+++ RECORDS TO PROCESS
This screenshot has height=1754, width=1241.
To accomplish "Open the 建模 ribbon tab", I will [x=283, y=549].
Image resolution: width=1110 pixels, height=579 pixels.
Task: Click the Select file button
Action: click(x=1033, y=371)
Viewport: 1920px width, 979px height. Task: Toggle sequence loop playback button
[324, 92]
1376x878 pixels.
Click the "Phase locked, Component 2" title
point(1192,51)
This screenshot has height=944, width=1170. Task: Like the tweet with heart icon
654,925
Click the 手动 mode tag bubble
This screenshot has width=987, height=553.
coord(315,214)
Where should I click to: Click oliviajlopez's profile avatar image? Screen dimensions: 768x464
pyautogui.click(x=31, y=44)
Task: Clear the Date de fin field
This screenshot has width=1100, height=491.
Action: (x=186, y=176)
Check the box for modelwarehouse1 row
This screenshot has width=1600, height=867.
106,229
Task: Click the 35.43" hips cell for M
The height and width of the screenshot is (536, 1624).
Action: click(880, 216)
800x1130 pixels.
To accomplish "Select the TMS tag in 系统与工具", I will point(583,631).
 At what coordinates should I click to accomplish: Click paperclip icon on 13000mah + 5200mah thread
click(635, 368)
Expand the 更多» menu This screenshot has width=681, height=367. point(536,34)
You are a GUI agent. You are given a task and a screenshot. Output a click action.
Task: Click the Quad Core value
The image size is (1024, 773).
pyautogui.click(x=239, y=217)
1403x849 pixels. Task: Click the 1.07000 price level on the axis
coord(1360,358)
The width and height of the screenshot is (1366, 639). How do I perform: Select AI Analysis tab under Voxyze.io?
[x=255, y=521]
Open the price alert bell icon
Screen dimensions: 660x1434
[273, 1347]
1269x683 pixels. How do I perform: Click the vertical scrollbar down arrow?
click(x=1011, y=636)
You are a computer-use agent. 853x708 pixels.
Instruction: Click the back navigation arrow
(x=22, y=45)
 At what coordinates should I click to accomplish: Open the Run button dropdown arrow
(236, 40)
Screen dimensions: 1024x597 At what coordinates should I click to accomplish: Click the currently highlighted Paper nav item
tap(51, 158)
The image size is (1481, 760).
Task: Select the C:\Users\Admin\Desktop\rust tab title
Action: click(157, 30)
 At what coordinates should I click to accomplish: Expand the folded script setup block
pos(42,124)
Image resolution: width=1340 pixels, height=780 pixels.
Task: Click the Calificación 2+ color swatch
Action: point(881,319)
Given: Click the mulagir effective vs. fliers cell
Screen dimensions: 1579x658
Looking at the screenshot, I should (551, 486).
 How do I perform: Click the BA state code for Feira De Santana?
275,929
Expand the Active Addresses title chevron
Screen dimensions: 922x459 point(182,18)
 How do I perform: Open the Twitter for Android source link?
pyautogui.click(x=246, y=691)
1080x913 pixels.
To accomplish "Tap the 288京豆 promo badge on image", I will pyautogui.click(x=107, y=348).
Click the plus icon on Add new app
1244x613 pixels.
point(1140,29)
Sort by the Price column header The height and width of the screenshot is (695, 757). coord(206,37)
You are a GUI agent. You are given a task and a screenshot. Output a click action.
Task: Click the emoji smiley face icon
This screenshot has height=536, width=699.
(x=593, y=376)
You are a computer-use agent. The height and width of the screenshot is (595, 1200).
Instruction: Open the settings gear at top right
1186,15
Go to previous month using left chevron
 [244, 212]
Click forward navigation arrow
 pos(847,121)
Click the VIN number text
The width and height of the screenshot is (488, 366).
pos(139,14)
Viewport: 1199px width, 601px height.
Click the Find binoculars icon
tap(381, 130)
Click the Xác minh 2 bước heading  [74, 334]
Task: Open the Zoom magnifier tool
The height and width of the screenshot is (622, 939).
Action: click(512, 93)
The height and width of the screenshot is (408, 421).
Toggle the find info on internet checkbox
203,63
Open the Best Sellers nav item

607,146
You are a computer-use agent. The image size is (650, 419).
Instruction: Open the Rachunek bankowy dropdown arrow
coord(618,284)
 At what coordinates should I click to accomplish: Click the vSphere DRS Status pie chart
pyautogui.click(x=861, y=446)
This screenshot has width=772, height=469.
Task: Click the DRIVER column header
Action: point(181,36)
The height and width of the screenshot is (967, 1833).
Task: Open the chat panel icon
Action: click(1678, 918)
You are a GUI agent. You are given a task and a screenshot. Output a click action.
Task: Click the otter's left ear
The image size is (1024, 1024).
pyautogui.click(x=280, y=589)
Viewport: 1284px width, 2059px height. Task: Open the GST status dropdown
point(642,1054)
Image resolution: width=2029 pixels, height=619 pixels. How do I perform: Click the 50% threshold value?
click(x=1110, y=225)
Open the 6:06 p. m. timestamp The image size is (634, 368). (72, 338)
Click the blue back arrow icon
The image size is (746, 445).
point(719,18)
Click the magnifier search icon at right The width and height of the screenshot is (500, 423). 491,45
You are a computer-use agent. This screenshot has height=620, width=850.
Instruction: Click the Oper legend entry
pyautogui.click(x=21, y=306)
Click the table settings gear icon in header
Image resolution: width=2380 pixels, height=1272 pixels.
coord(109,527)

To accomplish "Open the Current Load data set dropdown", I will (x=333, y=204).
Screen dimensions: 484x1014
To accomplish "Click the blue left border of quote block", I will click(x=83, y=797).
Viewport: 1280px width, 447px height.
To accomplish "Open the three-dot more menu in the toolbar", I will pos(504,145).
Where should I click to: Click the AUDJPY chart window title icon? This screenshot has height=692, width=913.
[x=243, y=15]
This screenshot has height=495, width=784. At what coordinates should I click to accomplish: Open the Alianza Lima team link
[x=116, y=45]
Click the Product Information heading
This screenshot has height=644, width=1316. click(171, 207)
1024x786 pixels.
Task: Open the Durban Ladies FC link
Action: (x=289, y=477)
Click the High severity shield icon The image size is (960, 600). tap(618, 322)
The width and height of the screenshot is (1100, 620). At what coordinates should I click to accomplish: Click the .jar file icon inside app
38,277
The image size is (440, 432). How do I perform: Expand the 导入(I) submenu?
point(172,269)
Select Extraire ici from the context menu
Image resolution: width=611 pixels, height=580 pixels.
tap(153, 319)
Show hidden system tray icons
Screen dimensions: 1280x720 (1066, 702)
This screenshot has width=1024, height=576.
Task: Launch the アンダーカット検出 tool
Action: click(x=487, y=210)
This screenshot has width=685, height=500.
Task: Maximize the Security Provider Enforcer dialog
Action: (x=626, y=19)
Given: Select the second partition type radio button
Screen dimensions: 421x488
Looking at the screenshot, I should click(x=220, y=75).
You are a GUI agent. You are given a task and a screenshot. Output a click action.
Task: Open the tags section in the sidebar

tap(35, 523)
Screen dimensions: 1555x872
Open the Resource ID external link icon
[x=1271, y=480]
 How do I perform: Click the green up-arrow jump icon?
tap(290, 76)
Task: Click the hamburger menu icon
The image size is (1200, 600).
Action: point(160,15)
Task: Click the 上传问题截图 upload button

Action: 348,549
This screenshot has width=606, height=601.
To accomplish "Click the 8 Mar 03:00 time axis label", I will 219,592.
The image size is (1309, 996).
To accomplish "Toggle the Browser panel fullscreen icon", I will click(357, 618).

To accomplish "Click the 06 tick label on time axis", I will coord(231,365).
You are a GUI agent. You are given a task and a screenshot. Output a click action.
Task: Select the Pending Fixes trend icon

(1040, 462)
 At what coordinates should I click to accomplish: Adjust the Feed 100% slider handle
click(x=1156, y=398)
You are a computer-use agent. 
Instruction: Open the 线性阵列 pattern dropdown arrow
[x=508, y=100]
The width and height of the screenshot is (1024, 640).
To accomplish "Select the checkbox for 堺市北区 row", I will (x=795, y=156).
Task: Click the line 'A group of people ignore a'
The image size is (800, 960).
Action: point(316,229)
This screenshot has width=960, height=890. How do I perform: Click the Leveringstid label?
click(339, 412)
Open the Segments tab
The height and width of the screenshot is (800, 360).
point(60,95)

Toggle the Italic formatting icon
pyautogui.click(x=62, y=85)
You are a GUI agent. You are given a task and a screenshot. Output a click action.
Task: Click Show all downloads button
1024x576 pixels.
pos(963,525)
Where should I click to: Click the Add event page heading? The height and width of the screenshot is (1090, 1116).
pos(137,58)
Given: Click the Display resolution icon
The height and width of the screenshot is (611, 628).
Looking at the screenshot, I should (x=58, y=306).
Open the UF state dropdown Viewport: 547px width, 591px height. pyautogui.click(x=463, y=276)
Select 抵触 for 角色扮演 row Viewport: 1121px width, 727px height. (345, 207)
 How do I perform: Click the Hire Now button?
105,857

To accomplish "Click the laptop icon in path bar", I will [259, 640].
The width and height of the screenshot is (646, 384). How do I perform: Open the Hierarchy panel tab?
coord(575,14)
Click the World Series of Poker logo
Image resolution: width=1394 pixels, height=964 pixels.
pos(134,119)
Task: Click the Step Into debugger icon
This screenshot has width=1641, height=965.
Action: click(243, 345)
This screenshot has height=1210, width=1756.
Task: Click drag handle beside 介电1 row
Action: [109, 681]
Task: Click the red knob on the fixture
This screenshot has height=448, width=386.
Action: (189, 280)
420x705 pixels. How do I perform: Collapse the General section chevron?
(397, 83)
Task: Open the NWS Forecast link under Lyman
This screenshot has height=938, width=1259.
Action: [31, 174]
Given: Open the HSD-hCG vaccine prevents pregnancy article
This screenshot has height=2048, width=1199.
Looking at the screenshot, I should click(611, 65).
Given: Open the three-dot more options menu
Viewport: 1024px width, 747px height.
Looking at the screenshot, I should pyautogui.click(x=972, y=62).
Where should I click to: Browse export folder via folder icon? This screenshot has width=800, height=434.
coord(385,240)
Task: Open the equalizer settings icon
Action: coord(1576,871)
++++++
> **WHAT YOU SHOULD DO**
In the records above, locate each line with the word "cell". Copy all such lines.

> **EXERCISE OUTPUT**
Task: Click the 35.43" hips cell for M
Given: Click the mulagir effective vs. fliers cell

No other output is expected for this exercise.